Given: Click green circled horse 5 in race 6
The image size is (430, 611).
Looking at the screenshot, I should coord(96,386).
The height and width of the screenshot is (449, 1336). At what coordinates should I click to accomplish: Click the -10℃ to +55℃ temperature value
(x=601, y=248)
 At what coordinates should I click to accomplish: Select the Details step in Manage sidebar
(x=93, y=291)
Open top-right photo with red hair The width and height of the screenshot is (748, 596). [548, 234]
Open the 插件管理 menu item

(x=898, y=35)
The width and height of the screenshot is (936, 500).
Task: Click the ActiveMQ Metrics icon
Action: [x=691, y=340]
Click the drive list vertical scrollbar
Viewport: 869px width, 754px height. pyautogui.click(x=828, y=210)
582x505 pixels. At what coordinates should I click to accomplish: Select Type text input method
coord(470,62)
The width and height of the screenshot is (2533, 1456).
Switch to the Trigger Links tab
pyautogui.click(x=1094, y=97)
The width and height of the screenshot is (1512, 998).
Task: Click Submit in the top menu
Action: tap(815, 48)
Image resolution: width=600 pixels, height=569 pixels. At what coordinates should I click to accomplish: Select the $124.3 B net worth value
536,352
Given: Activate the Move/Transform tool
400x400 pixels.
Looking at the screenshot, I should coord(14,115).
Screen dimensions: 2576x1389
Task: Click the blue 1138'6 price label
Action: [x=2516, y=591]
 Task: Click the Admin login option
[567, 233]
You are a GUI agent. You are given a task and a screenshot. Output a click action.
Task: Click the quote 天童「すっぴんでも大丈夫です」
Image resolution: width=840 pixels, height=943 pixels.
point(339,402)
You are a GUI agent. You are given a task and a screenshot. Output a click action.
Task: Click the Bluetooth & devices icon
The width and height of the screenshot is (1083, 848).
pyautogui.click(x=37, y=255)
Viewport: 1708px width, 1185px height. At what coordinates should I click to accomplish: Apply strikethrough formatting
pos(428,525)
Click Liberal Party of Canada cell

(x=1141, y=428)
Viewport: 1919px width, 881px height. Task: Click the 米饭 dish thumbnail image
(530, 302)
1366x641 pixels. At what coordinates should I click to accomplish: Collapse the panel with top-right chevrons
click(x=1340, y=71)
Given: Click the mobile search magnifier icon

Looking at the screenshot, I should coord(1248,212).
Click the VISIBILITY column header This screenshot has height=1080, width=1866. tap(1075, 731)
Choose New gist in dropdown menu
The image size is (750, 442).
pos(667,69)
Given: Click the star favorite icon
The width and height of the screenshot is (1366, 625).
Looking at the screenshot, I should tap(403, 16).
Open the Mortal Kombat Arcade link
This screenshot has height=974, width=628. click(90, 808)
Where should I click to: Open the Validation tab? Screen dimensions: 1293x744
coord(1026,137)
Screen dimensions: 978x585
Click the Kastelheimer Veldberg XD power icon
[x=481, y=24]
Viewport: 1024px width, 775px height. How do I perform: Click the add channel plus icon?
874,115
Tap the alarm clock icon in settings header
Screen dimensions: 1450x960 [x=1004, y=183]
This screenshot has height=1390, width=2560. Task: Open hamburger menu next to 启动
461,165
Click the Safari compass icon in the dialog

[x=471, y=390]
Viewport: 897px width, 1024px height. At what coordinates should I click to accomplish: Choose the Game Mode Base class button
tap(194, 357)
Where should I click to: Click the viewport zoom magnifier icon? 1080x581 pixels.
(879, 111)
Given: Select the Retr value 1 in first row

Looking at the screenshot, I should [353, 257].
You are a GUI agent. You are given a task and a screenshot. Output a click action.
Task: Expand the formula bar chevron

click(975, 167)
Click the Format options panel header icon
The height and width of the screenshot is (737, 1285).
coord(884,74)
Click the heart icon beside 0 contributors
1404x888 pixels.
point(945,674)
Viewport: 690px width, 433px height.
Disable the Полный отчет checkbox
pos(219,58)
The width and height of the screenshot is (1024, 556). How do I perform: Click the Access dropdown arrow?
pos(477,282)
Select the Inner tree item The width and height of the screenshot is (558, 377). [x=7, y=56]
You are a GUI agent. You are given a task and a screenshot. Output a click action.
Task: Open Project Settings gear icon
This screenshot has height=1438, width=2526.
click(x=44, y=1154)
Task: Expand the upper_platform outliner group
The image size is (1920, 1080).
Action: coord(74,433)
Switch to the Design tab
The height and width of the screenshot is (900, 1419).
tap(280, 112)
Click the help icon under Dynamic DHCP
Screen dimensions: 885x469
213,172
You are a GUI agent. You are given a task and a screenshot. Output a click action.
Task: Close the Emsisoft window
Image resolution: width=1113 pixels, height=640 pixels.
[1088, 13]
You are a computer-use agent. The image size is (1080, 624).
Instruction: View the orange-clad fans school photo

━━━━━━━━

| Exercice à traiter |
Recopiez les entrées de la ligne qui contient « Open the 插件管理 menu item » jusqu'à la ligne qui contient « coord(470,62) » en remplaçant « vertical » par « horizontal », sans rien modifier d'autre.

| Corrigé |
Open the 插件管理 menu item

(x=898, y=35)
The width and height of the screenshot is (936, 500).
Task: Click the ActiveMQ Metrics icon
Action: [x=691, y=340]
Click the drive list horizontal scrollbar
Viewport: 869px width, 754px height. pyautogui.click(x=828, y=210)
582x505 pixels. At what coordinates should I click to accomplish: Select Type text input method
coord(470,62)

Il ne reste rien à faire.